What the task requires. Retype the material exactly, ending with the line containing "This screenshot has width=378, height=484.".

The records.
*** Block opens ***

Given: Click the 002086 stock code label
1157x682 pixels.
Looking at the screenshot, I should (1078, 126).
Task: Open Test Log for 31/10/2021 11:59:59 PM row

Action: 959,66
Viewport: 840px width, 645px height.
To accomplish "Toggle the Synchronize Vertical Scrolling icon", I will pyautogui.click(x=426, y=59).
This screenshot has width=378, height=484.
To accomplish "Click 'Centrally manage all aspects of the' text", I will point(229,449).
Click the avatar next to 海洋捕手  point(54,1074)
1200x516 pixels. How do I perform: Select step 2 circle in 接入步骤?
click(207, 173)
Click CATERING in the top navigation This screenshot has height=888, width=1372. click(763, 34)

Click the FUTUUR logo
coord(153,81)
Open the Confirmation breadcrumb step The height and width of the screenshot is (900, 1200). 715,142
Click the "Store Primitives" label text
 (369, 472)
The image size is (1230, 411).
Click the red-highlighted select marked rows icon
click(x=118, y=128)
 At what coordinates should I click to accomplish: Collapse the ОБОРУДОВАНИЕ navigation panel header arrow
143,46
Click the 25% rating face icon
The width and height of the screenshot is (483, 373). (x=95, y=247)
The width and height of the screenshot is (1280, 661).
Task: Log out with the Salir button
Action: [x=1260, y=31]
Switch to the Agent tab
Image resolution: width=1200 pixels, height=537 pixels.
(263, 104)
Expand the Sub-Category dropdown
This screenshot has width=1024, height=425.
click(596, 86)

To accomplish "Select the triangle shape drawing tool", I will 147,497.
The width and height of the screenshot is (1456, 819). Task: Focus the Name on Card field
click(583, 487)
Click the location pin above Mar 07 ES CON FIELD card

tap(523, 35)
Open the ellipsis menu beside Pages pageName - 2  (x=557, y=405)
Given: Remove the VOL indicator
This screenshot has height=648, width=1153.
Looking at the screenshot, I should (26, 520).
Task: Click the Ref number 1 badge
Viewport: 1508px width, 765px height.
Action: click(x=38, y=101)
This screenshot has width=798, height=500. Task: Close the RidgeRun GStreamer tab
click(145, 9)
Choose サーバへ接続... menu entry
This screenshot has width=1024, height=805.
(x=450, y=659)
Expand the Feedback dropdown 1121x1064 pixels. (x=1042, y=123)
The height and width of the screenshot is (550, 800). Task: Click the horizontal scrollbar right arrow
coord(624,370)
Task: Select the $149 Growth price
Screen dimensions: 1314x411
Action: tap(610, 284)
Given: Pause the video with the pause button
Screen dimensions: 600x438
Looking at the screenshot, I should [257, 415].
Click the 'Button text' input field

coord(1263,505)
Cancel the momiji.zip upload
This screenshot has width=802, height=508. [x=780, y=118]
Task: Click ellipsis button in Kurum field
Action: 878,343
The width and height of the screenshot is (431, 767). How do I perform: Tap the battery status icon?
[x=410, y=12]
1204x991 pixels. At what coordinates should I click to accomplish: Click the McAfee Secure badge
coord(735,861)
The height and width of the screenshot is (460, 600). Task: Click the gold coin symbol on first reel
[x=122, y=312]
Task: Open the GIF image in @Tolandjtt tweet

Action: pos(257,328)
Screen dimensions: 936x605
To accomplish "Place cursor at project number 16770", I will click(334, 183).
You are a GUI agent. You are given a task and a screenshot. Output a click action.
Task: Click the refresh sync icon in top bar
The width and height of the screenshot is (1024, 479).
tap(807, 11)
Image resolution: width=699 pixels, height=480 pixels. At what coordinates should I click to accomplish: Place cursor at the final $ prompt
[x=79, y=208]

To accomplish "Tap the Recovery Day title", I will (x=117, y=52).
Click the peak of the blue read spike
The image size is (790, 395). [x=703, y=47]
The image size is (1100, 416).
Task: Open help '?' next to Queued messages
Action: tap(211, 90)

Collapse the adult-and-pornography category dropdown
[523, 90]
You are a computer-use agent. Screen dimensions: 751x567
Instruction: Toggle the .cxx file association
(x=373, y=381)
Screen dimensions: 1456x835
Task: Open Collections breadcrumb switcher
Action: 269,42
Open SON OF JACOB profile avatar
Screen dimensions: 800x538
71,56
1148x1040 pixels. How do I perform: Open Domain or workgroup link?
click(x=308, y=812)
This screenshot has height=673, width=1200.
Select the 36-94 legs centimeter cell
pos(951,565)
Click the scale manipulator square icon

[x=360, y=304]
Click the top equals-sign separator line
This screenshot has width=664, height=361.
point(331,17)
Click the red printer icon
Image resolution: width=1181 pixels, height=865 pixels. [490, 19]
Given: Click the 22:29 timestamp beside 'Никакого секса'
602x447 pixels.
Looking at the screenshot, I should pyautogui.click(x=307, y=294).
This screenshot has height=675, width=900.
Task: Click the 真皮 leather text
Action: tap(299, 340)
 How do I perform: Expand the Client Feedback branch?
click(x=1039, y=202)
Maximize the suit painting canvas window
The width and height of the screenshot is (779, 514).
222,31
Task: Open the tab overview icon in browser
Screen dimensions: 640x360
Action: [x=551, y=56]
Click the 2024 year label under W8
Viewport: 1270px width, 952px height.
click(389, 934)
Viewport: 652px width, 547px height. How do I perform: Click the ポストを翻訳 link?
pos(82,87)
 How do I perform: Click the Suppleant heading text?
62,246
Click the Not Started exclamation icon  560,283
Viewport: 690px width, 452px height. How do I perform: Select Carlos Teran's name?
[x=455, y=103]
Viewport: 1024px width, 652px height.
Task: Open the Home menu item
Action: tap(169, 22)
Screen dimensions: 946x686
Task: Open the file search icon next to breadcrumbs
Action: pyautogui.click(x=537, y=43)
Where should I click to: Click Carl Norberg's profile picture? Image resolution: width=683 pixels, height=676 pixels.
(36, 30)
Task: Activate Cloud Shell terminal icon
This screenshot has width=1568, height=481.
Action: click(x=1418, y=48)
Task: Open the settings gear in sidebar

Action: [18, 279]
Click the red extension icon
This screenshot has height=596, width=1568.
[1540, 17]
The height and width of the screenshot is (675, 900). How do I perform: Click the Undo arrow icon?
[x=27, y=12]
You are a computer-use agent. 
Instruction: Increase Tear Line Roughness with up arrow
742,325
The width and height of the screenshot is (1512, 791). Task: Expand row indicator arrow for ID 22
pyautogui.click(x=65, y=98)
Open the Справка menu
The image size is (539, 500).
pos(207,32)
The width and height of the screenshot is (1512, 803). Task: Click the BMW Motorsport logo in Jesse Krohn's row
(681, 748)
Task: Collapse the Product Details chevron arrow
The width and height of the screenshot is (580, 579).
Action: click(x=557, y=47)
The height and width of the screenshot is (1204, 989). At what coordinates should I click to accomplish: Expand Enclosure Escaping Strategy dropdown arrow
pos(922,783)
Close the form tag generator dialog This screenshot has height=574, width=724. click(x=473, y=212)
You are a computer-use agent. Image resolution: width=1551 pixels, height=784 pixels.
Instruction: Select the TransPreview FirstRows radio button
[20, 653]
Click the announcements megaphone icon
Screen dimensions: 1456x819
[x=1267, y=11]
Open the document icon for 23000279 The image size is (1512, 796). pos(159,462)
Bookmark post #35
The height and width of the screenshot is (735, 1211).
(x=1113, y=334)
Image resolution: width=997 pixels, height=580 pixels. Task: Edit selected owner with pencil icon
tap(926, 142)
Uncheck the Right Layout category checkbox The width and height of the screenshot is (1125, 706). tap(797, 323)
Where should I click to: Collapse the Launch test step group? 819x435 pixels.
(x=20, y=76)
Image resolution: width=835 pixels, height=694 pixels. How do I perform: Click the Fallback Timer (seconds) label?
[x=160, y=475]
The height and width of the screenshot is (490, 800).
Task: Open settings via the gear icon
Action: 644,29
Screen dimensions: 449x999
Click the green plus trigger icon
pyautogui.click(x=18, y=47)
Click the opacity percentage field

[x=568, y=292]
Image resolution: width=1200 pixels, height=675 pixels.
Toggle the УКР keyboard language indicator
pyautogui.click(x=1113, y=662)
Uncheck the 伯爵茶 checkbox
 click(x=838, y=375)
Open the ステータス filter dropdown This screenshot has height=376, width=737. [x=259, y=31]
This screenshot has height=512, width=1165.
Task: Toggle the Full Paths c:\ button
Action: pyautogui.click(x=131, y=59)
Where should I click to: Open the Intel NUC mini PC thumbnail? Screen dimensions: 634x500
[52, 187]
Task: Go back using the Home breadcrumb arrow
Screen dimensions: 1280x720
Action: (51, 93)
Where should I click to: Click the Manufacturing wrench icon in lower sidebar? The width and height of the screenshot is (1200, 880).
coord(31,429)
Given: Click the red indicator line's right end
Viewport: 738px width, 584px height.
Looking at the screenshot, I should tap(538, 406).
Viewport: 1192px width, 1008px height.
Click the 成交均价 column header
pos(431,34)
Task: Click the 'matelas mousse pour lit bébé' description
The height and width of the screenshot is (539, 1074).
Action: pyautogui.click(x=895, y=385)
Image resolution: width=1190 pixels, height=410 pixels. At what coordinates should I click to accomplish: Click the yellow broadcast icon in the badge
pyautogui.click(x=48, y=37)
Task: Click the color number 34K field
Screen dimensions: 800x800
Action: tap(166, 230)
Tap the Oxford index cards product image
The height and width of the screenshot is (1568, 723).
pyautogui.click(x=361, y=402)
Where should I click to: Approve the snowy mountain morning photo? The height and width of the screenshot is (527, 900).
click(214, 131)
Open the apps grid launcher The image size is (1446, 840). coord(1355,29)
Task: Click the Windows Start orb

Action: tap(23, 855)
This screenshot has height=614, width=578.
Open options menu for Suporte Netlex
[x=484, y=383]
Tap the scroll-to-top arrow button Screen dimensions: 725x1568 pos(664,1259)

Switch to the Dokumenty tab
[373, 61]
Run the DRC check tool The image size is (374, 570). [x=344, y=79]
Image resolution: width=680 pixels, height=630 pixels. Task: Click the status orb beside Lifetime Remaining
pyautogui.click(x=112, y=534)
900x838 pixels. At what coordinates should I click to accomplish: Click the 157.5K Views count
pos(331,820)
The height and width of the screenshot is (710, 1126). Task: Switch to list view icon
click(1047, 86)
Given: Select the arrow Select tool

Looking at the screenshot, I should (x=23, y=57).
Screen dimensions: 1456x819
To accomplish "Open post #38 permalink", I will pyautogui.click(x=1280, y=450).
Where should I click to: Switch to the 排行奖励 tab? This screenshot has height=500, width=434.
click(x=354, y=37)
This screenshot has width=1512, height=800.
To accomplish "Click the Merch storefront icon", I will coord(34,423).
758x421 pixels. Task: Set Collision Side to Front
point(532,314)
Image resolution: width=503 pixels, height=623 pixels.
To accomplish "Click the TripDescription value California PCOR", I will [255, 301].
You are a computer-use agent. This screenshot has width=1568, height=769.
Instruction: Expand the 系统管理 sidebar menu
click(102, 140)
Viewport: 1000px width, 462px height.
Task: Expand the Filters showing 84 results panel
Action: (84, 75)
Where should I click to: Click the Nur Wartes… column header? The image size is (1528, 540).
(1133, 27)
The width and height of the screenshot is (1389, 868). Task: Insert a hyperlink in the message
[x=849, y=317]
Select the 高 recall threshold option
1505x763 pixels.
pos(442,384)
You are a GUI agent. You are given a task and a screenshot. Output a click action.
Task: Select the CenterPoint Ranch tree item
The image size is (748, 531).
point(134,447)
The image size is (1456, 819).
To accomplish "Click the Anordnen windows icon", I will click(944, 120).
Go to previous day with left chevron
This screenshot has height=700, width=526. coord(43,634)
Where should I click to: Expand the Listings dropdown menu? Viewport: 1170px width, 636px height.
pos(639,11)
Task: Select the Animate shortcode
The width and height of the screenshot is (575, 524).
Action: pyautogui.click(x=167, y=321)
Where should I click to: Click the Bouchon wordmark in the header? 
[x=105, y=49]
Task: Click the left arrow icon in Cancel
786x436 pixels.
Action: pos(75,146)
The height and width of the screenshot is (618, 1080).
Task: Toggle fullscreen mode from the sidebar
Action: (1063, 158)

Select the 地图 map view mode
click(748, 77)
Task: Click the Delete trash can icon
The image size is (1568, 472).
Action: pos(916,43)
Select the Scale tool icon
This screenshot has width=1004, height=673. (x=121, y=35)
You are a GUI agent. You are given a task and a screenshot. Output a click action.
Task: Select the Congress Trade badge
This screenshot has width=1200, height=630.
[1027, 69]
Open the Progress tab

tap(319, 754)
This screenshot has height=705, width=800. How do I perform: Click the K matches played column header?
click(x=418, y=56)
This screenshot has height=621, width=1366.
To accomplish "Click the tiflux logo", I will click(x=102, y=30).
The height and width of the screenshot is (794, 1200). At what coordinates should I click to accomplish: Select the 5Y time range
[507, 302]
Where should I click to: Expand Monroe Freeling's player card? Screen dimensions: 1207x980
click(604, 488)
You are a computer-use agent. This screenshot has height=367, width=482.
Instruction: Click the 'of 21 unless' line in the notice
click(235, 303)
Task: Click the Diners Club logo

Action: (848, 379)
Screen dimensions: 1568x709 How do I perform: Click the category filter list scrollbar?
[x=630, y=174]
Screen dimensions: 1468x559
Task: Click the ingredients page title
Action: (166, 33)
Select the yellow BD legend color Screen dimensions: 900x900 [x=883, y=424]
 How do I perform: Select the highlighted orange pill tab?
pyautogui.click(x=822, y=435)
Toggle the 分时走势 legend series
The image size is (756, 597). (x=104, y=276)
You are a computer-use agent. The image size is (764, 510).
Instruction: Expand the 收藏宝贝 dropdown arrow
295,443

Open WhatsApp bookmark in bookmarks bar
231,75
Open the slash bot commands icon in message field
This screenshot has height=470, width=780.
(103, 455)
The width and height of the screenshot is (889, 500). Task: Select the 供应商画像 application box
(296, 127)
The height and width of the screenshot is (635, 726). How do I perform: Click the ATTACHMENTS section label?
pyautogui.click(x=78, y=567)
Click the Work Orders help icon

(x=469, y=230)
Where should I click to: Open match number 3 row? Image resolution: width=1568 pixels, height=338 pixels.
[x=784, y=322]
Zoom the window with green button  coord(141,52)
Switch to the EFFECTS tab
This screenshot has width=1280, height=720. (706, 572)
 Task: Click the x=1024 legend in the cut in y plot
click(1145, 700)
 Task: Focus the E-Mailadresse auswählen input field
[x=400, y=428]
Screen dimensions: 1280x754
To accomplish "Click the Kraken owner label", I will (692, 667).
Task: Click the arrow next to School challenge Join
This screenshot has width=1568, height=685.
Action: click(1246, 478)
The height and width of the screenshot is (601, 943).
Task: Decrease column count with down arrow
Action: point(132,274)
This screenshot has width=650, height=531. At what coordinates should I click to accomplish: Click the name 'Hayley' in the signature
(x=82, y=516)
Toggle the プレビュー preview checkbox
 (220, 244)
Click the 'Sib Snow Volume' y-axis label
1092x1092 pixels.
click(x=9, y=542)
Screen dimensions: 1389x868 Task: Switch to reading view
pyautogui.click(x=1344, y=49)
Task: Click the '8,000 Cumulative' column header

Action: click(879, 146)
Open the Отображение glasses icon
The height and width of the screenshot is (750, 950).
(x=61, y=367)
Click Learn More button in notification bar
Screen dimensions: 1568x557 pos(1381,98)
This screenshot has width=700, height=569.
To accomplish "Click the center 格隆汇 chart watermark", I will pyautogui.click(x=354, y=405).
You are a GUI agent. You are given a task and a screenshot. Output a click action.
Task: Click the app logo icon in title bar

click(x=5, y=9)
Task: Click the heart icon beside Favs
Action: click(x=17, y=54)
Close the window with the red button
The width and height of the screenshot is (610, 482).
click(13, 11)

*** Block closes ***

Answer section.
Given: Click the 002086 stock code label
1157x682 pixels.
Looking at the screenshot, I should (1078, 126).
Task: Open Test Log for 31/10/2021 11:59:59 PM row

Action: 959,66
Viewport: 840px width, 645px height.
To accomplish "Toggle the Synchronize Vertical Scrolling icon", I will pyautogui.click(x=426, y=59).
This screenshot has width=378, height=484.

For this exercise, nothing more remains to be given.